● **TRY IT**
Whichever lines of the entries hold the word "computer" should be identified and copied.
DATA SUPPLIED START
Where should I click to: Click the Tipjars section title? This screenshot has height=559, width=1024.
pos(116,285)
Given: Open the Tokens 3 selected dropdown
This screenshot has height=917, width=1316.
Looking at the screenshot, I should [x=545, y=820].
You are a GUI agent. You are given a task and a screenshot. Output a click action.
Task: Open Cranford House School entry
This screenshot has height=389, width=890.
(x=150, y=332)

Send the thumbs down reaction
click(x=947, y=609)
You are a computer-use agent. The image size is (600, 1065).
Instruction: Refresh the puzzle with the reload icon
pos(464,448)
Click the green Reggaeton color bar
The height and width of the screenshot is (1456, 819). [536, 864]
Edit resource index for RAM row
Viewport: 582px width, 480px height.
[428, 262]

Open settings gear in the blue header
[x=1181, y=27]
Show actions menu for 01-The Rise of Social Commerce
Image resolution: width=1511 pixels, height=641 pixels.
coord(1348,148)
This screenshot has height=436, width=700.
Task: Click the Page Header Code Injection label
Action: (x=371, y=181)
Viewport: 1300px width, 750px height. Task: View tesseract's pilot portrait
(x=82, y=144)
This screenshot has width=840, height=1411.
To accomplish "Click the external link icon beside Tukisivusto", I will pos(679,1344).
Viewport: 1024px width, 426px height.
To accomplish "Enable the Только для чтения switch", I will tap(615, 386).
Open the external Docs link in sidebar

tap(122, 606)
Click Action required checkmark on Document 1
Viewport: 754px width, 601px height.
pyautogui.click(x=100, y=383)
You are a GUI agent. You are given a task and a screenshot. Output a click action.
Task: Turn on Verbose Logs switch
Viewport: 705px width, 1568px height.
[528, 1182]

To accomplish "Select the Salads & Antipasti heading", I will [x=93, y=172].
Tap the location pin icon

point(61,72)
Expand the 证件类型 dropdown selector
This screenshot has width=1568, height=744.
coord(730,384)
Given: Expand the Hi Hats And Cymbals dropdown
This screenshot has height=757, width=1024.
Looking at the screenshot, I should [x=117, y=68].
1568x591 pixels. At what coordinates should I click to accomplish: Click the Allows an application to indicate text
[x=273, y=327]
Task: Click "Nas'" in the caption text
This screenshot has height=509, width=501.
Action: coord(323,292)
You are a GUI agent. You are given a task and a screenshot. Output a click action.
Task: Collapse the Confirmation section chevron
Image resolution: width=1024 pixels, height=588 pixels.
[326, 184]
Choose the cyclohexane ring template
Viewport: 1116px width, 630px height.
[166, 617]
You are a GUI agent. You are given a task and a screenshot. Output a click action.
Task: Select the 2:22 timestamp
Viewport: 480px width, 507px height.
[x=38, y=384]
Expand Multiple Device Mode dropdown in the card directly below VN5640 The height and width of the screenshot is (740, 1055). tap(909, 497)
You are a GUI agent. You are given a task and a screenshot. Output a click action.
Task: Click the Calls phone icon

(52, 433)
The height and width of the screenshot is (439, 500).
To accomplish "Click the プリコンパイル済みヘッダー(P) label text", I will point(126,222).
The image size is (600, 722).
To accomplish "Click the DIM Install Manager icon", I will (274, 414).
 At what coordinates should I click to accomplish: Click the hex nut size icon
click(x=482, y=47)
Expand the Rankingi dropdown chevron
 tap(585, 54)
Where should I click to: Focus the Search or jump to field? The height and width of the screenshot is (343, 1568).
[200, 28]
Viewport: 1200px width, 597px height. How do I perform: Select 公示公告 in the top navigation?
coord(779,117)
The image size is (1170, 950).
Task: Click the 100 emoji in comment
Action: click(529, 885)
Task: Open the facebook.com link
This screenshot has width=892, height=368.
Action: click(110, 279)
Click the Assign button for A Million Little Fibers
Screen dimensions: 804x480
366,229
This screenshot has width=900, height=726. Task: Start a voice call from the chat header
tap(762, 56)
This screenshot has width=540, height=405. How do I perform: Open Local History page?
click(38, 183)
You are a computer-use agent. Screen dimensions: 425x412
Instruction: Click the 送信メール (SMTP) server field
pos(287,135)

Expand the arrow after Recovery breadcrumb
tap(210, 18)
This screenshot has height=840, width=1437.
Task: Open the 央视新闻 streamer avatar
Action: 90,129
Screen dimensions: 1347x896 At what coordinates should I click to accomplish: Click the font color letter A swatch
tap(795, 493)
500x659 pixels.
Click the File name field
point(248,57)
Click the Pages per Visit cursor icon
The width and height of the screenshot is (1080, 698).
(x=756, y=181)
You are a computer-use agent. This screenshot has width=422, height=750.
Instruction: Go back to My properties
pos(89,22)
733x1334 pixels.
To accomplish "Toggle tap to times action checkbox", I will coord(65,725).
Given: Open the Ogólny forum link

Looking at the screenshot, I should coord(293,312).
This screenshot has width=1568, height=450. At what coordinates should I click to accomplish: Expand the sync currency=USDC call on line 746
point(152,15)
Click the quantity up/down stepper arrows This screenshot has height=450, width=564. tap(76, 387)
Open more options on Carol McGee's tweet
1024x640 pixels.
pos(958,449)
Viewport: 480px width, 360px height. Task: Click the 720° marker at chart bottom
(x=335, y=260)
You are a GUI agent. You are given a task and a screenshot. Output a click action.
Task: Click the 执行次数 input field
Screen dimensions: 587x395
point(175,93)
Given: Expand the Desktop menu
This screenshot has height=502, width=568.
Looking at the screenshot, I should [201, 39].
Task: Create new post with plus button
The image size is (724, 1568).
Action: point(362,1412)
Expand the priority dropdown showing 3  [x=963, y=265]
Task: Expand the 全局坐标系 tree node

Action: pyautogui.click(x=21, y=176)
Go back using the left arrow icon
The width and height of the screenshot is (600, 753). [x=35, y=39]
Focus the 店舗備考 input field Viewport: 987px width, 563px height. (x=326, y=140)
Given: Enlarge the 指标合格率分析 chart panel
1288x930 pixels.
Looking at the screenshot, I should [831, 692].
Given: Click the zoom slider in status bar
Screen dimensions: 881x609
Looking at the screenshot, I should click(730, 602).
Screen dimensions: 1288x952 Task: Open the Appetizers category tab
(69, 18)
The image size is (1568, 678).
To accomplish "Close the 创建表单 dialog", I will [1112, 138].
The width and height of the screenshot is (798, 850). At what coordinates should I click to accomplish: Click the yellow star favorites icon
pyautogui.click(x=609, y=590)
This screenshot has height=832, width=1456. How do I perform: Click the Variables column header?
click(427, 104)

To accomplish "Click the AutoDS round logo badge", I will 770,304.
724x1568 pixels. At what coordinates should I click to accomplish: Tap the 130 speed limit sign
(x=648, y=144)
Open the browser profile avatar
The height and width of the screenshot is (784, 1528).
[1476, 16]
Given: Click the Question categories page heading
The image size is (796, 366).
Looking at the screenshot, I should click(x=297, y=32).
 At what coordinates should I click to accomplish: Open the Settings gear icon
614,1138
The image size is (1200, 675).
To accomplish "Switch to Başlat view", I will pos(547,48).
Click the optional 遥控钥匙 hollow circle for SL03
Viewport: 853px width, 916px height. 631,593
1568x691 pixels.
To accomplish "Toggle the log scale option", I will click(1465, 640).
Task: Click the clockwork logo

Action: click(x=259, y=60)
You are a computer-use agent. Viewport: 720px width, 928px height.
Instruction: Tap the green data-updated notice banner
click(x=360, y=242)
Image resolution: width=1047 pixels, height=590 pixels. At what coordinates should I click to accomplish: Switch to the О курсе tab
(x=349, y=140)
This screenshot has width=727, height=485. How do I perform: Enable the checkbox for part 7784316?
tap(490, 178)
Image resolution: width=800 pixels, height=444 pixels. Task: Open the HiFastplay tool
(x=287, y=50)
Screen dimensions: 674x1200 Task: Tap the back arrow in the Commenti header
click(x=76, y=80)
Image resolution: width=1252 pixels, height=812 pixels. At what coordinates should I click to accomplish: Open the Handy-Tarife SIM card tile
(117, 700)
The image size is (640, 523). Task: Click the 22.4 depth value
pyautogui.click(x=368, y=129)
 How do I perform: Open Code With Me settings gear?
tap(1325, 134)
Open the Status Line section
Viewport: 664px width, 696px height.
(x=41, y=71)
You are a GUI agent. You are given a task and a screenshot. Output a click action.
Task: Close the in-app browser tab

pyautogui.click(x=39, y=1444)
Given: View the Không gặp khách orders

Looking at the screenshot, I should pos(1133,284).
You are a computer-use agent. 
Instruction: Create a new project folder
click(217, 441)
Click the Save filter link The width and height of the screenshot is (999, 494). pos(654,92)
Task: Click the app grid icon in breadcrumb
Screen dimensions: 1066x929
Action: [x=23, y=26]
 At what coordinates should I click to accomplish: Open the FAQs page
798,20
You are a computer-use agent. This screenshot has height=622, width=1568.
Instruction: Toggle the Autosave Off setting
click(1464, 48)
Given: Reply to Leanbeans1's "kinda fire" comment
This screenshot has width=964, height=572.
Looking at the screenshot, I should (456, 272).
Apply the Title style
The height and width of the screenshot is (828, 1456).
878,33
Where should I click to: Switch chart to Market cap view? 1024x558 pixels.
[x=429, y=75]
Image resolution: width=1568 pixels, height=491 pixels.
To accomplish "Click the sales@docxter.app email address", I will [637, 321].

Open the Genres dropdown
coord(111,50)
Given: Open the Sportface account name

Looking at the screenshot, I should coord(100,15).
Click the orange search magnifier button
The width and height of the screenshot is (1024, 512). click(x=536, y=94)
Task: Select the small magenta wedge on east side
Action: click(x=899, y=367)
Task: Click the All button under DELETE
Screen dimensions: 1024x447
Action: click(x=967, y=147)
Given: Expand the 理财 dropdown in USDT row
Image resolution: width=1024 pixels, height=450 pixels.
DATA SUPPLIED END
● **SOLUTION FOR THIS TASK**
You are a computer-use agent. The image size is (600, 1065).
You are a computer-use agent. Screen dimensions: 425x412
You are a computer-use agent. This screenshot has width=422, height=750.
You are a computer-use agent. Viewport: 720px width, 928px height.
You are a computer-use agent. 
You are a computer-use agent. This screenshot has height=622, width=1568.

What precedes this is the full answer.